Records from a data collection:
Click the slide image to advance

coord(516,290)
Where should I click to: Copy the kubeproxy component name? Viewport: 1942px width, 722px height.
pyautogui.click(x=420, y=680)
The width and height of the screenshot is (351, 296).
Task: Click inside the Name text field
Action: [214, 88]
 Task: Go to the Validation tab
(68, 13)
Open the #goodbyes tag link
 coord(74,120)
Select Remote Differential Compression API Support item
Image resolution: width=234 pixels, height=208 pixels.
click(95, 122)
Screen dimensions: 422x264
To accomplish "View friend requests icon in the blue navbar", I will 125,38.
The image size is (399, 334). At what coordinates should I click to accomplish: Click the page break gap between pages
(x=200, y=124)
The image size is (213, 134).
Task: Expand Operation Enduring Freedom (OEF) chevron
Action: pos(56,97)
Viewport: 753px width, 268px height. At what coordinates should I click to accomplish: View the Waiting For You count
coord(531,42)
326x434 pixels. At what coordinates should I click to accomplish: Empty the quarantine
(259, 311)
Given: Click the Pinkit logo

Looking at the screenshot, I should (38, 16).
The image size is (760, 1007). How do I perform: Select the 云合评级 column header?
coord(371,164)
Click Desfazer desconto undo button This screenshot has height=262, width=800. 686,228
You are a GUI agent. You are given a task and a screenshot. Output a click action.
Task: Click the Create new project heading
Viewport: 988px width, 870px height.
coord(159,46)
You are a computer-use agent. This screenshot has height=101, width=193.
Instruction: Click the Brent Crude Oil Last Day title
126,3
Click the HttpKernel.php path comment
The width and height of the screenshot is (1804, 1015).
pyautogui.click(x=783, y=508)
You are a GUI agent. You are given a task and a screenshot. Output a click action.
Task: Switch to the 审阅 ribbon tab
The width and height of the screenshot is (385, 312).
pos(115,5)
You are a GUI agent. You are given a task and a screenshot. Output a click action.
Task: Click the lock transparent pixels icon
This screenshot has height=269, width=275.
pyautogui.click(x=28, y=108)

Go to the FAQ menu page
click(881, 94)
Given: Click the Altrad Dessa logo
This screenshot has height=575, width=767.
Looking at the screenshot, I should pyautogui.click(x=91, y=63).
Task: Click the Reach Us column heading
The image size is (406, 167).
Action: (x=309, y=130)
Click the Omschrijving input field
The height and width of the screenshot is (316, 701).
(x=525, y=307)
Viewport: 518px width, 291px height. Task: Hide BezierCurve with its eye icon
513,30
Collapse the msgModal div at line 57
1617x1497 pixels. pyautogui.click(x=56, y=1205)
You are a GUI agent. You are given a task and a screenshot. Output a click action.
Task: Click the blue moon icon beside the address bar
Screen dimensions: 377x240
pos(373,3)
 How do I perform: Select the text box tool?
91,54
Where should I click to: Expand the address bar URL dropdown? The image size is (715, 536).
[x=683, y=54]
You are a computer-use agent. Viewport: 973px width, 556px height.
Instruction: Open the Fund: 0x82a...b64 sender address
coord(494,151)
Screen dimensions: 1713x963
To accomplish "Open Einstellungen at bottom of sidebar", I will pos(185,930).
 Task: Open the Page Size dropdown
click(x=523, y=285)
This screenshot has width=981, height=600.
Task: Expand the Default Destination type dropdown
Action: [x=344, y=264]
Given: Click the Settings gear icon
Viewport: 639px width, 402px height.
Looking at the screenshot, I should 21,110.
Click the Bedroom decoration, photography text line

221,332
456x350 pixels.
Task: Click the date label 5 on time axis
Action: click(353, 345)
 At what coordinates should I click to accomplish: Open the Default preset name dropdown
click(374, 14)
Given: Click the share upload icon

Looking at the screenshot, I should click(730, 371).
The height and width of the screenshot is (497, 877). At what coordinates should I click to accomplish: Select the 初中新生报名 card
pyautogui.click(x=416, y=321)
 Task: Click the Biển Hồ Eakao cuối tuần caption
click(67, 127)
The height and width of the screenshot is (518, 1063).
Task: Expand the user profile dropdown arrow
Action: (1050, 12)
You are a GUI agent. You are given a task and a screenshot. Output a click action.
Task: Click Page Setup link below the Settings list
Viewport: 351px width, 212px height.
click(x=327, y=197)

[Your task]: Repeat exactly the lines starting at the line with "Viewport: 639px width, 402px height." and ending with the final line of the entries. Include nothing else.

[Solution for this problem]:
Viewport: 639px width, 402px height.
Looking at the screenshot, I should 21,110.
Click the Bedroom decoration, photography text line

221,332
456x350 pixels.
Task: Click the date label 5 on time axis
Action: click(353, 345)
 At what coordinates should I click to accomplish: Open the Default preset name dropdown
click(374, 14)
Given: Click the share upload icon

Looking at the screenshot, I should click(730, 371).
The height and width of the screenshot is (497, 877). At what coordinates should I click to accomplish: Select the 初中新生报名 card
pyautogui.click(x=416, y=321)
 Task: Click the Biển Hồ Eakao cuối tuần caption
click(67, 127)
The height and width of the screenshot is (518, 1063).
Task: Expand the user profile dropdown arrow
Action: (1050, 12)
You are a GUI agent. You are given a task and a screenshot. Output a click action.
Task: Click Page Setup link below the Settings list
Viewport: 351px width, 212px height.
click(x=327, y=197)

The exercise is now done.